Estate Law

What Happens to Community Property When a Spouse Dies in Texas?

Learn how Texas divides community property after a spouse dies, whether there's a will or not, and what it means for debts, taxes, and your home.

When one spouse dies in Texas, the surviving spouse keeps their own half of the community property outright. What happens to the deceased spouse’s half depends on whether they left a valid will. If they did, the will controls. If they didn’t, Texas intestacy law divides that half based on who else survived the deceased, and the results sometimes catch families off guard, especially in blended families or when separate property is involved.

Community Property vs. Separate Property

Texas is one of nine community property states, and the classification of every asset matters enormously when a spouse dies. Community property is everything either spouse earned or acquired during the marriage, regardless of whose name is on the account or title. If one spouse’s paycheck bought it while the couple was married, it’s community property.

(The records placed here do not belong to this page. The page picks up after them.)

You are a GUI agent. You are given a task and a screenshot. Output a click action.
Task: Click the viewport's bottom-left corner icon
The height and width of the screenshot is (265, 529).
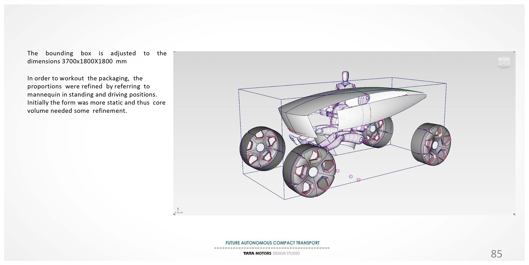[x=174, y=214]
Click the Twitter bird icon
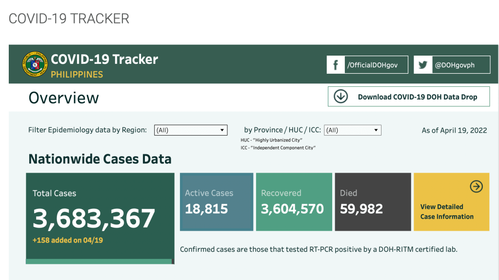The width and height of the screenshot is (499, 280). 422,65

Separate property falls into three categories: anything a spouse owned before the marriage, anything received during the marriage as a gift or inheritance, and any recovery for personal injuries (other than lost wages during the marriage).1State of Texas. Texas Family Code 3.001 – Separate Property So a house one spouse bought before the wedding stays that spouse’s separate property, and an inheritance received during the marriage belongs solely to the spouse who inherited it.

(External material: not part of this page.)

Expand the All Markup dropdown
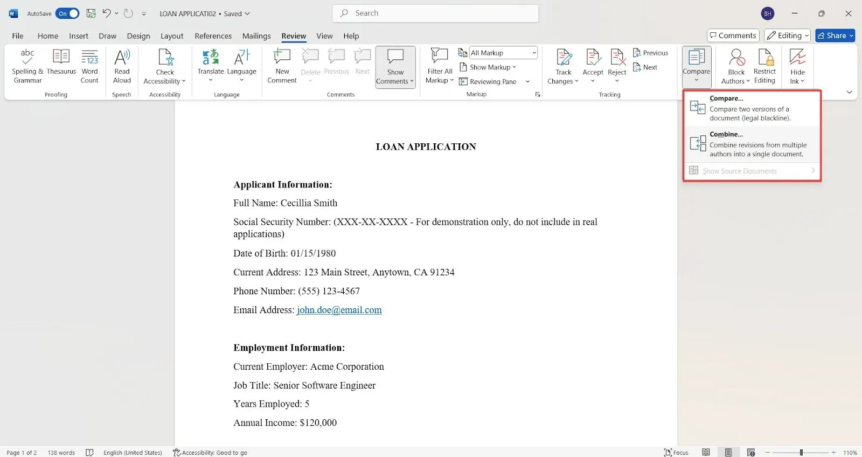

Everything acquired during the marriage is presumed to be community property. A spouse claiming something is separate property has to prove it, which often requires tracing funds back to a pre-marriage source or a gift. That presumption matters because it shapes how the estate gets divided after death.

When the Deceased Spouse Left a Will

A valid will gives the deceased spouse control over their half of the community property. They can leave it to the surviving spouse, split it among their children, direct it to a charity, or divide it however they choose. The surviving spouse’s own half is untouched by the will because it was never part of the deceased’s estate in the first place.2Baylor University School of Law. Handbook on Texas Marital Property Law For Estate Administration and Planning

The same principle applies to separate property. The deceased can direct all of their separate property by will to anyone, with no obligation to leave any portion to the surviving spouse. That’s a significant point. If the deceased spouse owned valuable separate property and left it entirely to someone else, the surviving spouse has no legal claim to it under the will (though homestead protections, discussed below, may still apply to the family home).

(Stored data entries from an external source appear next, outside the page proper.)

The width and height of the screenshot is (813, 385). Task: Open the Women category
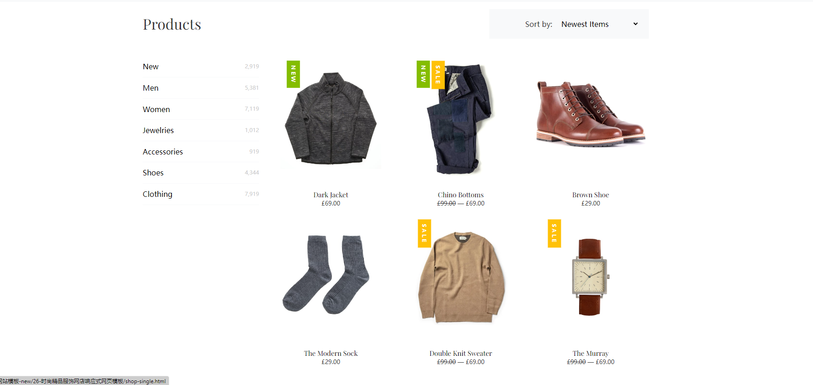pyautogui.click(x=201, y=109)
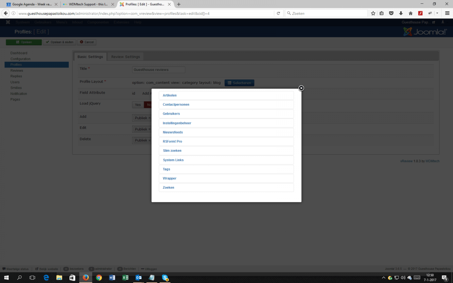The image size is (453, 283).
Task: Click the Pocket icon in the toolbar
Action: coord(391,13)
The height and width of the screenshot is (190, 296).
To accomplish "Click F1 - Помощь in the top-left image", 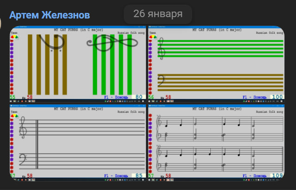I will (x=116, y=98).
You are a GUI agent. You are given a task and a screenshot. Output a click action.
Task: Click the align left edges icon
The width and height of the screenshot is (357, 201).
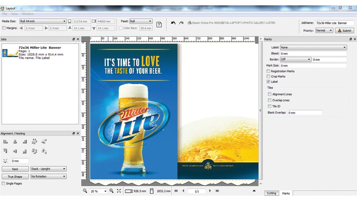click(x=6, y=142)
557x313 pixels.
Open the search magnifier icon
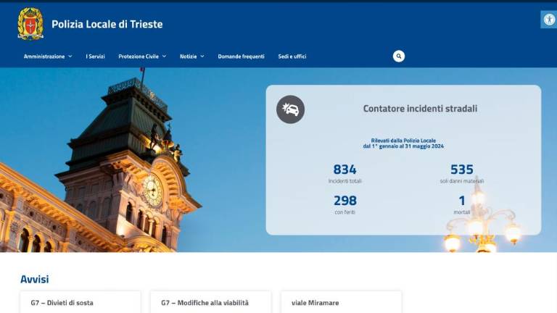pyautogui.click(x=398, y=56)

When There Is No Will: Community Property

When a spouse dies without a valid will, Texas intestacy statutes dictate who gets the deceased’s half of the community property. The surviving spouse always keeps their own half. What happens to the other half depends entirely on the deceased’s family structure.

No Children or Descendants

If the deceased left no children or grandchildren, the surviving spouse inherits the deceased’s entire half of the community estate. The surviving spouse ends up owning 100% of what was community property.3State of Texas. Texas Estates Code 201.003

All Children Are Also Children of the Surviving Spouse

If every one of the deceased’s children or grandchildren is also a child or descendant of the surviving spouse, the surviving spouse still inherits the deceased’s full half of the community estate.3State of Texas. Texas Estates Code 201.003 The law assumes the family unit benefits from keeping the community property intact.

Any Child Is Not a Child of the Surviving Spouse

This is where families get surprised. If even one of the deceased’s children or grandchildren is not also a child of the surviving spouse — a child from a prior relationship, for example — the deceased’s entire half of the community estate passes to the deceased’s children and descendants. The surviving spouse receives nothing from the deceased’s share.3State of Texas. Texas Estates Code 201.003 That means the surviving spouse owns only their original 50%, while the deceased’s children collectively own the other 50%. In practical terms, the surviving spouse might co-own the family home with stepchildren — a situation that creates obvious friction.

When There Is No Will: Separate Property

The intestacy rules for separate property are entirely different from community property, and they’re considerably less generous to the surviving spouse. Many people assume the surviving spouse inherits everything, but that’s rarely how it works with separate property when there are children.

Separate Property With Surviving Children

If the deceased left children or descendants, the surviving spouse receives only one-third of the deceased’s personal property (bank accounts, vehicles, investments) and a life estate in one-third of the deceased’s real property.4State of Texas. Texas Estates Code 201.002 A “life estate” means the surviving spouse can use that portion of the land during their lifetime, but cannot sell it. On the surviving spouse’s death, it passes to the deceased’s children. The remaining two-thirds of both personal property and land go directly to the children.

This catches many families off guard. A surviving spouse who assumed they would inherit the deceased’s pre-marriage home may discover they have only a life estate in one-third of it, while the children own the rest outright.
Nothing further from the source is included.